It is a faceless female statuette found in 1940 in the Alboni quarries of Chiozza di Scandiano, near Reggio Emilia. She has a conical head with sagging shoulders and breasts, a round belly with a hole to highlight the navel, an incised vulva, round buttocks and legs joined at a point; her feet and arms are missing. The statuette was made on a yellowish fine-grained river sandstone pebble, a typical rock of the Apennines. It was originally attributed stylistically to the Upper Paleolithic, then to the Neolithic in reference to the nearby Neolithic settlement identified along the Secchia river.
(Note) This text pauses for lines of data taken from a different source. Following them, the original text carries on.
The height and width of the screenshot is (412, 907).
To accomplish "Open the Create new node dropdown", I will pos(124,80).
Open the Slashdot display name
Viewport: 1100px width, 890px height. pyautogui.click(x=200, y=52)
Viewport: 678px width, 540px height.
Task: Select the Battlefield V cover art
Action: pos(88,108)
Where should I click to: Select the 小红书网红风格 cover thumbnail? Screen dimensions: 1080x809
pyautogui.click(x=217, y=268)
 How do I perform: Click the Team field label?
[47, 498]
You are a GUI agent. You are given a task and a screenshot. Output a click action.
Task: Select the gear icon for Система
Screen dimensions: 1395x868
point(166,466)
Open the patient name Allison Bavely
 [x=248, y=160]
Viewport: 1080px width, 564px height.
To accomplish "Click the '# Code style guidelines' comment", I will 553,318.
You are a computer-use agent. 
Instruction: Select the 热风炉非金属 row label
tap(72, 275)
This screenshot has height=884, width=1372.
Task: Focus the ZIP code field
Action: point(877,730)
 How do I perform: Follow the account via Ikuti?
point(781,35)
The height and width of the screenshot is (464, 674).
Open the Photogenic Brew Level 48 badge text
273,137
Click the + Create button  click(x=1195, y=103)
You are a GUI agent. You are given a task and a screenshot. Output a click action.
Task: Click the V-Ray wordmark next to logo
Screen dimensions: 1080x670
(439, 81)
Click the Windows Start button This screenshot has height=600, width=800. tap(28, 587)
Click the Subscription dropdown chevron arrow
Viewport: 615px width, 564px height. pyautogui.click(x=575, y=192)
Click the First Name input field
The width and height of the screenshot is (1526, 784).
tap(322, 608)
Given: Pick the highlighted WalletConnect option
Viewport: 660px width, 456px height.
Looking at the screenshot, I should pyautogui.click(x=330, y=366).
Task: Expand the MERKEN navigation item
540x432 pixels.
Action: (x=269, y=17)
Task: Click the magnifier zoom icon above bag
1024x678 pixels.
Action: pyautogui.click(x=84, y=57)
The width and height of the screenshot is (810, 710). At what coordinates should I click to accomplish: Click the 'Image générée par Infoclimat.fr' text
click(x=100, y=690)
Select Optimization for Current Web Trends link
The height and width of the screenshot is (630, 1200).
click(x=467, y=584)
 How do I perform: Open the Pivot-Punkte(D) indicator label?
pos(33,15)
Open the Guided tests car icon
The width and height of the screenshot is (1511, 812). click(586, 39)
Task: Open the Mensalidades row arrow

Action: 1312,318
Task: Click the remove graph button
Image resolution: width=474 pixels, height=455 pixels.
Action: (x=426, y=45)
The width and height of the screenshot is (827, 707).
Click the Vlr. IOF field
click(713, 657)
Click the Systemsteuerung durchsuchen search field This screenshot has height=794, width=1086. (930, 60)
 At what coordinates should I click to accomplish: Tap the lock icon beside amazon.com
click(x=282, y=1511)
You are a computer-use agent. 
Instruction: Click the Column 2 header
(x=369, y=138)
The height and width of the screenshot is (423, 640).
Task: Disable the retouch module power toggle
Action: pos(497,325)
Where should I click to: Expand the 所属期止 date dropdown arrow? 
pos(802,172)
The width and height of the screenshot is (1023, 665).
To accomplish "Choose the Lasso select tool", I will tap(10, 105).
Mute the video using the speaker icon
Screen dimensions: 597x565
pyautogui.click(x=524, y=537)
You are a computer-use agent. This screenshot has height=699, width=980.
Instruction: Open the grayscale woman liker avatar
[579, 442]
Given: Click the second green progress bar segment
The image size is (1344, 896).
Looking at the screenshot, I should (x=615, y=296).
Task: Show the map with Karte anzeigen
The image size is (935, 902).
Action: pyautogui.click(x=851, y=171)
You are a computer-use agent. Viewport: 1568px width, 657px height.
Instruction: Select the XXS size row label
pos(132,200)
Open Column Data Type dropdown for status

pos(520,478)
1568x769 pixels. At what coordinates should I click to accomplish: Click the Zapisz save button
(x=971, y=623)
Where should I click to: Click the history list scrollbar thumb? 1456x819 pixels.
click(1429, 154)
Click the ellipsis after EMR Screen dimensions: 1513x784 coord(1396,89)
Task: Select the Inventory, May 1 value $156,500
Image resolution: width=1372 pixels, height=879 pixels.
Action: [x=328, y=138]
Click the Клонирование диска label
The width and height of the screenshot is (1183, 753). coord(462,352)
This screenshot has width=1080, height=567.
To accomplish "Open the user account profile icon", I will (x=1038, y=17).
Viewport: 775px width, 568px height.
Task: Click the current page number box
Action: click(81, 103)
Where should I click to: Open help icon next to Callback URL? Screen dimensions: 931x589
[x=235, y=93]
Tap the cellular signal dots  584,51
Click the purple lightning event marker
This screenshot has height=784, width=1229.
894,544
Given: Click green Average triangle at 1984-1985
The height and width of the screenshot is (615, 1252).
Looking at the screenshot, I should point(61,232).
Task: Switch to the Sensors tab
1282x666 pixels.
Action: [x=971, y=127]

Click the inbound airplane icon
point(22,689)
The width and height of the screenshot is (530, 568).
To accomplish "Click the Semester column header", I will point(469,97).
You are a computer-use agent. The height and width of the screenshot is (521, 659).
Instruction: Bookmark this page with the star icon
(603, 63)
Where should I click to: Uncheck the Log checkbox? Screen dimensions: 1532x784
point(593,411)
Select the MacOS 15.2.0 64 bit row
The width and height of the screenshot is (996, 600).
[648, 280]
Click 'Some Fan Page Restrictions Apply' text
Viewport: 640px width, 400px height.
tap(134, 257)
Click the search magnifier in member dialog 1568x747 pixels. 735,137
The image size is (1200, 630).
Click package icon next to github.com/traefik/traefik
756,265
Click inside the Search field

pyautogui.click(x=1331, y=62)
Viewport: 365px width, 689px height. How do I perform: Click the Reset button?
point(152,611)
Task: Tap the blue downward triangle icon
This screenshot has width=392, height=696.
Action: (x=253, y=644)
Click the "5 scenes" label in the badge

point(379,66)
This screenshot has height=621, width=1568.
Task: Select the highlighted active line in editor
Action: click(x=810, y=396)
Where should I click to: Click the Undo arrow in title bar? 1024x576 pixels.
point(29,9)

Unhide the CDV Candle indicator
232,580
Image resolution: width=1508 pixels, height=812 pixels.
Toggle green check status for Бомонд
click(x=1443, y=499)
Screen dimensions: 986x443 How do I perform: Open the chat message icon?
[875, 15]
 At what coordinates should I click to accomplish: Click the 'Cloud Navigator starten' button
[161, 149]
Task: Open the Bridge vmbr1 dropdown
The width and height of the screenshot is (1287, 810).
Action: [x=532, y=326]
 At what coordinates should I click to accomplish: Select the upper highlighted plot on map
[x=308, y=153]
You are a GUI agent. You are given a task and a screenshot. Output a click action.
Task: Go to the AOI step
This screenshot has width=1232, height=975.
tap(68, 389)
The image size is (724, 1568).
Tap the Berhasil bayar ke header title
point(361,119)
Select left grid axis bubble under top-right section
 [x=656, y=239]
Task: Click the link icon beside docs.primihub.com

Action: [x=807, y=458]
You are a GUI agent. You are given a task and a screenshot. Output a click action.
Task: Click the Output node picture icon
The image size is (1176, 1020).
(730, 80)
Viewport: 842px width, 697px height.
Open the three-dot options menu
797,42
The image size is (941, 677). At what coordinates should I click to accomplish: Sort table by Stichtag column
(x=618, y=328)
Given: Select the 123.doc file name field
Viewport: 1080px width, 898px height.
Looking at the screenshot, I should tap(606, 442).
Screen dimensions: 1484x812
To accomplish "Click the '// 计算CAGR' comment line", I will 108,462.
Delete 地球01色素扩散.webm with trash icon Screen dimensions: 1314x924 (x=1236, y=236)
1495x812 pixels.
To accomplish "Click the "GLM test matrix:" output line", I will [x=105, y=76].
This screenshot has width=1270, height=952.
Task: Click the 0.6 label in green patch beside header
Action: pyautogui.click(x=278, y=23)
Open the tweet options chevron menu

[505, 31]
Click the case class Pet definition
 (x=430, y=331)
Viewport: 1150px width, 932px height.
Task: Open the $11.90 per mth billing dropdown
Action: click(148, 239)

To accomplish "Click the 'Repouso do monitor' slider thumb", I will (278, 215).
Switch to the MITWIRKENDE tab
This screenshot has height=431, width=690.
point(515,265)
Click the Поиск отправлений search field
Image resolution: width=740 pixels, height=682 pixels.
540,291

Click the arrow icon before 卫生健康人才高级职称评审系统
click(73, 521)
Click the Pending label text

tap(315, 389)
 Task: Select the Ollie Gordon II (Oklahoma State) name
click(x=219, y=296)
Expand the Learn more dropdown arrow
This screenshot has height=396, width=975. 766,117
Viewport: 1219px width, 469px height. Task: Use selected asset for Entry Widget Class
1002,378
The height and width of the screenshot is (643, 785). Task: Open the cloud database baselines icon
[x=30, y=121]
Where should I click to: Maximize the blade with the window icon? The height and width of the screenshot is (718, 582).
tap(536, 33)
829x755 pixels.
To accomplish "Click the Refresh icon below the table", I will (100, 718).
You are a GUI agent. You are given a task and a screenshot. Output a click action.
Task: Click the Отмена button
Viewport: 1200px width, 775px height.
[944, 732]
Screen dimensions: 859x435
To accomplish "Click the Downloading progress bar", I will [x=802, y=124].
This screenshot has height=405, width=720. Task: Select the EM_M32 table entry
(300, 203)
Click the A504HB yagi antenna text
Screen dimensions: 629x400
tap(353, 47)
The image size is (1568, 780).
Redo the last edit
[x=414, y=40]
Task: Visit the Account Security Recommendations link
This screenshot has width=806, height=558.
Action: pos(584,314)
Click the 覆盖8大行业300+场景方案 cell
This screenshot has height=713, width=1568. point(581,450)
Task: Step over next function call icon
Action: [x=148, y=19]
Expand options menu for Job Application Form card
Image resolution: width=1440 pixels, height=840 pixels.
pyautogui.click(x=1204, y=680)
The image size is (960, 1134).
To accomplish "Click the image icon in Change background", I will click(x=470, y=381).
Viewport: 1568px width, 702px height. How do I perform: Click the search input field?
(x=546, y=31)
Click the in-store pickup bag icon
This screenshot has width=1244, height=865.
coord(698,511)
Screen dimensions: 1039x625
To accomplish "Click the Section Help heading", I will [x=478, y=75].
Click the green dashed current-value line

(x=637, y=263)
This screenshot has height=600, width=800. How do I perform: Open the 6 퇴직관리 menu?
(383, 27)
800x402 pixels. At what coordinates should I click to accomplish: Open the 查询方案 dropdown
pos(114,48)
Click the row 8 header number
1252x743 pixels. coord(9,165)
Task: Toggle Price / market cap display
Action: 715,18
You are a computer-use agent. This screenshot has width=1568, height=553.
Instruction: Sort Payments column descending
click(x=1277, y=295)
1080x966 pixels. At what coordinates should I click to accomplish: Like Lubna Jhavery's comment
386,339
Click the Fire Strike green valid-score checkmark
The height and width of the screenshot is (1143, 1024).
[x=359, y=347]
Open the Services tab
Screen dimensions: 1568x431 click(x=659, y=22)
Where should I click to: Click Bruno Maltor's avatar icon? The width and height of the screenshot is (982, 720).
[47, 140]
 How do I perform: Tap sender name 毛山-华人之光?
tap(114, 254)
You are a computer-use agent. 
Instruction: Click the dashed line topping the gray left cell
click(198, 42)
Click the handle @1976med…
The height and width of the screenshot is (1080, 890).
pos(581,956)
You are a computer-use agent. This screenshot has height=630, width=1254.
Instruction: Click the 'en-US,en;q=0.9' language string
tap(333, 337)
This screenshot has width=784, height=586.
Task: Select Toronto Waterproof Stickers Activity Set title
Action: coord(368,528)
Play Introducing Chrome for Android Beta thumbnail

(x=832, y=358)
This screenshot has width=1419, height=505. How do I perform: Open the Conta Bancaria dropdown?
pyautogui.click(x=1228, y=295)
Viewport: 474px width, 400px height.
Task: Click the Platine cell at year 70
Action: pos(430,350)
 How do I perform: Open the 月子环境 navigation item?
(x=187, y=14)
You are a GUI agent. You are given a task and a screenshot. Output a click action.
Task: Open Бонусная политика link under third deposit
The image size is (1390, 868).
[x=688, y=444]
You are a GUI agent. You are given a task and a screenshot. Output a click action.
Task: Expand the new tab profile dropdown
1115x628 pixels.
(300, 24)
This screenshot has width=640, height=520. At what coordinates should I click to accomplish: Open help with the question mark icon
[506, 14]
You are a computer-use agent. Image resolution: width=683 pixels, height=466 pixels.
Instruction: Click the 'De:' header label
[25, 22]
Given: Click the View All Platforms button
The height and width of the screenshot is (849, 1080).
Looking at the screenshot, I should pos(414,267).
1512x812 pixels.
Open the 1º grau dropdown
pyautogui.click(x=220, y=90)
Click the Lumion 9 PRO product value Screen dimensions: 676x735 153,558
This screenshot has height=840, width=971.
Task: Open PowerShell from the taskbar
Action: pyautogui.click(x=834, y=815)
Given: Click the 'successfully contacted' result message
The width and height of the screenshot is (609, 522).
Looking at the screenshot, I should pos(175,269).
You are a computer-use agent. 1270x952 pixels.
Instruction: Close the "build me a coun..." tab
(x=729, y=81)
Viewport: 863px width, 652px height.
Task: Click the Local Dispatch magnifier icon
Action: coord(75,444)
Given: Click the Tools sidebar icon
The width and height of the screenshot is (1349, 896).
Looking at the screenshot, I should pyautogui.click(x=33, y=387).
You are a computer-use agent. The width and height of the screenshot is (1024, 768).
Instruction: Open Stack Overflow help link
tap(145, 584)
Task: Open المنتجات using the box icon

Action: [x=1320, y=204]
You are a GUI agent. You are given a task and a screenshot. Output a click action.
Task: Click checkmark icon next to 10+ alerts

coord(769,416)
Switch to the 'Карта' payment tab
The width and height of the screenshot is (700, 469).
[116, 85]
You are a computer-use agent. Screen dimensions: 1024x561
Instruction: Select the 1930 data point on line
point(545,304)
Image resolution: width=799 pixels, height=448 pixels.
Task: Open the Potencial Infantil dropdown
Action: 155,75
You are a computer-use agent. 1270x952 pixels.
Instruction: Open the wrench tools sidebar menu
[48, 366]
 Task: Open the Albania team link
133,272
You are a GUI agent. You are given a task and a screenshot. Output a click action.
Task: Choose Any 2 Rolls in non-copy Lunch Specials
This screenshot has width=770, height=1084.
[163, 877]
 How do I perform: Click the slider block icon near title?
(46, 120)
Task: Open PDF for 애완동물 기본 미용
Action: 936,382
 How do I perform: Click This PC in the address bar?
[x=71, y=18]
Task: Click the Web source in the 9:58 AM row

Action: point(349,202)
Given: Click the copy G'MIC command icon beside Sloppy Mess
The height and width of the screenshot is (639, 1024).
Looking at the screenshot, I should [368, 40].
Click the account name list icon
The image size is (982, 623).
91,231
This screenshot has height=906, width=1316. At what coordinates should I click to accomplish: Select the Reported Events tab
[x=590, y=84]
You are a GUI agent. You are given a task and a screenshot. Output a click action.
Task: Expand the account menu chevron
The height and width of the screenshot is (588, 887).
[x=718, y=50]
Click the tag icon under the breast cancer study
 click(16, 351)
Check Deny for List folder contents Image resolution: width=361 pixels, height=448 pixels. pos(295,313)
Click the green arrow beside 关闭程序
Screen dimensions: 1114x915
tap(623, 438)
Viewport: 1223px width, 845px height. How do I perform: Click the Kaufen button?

A further hypothesis put forward by the scholar Paolo Graziosi is that the statuette was found on the site as a secondary deposit, i.e. that the find, coming from older deposits, had been reused as an amulet or funeral equipment, which by the way does not represent a isolated case.
Historical notes
Found in the Alboni quarries of Chiozza di Scandiano on 11 September 1940 by the local historian, the Marquis Luigi de Buoi; it was found among the pebbles that the quarrymen threw on the edges of the clay quarries to be used for the manufacture of bricks in the adjacent kiln, therefore it was not possible to date the find exactly, as it was found out of context. After the discovery, Professor Laviosa Zambiotti was entrusted with the excavation and Prof. Graziosi with the study of the statuette. The site has been the subject of further excavations, made known for significant funerary evidence. All the material is kept in the Museum of Reggio Emilia.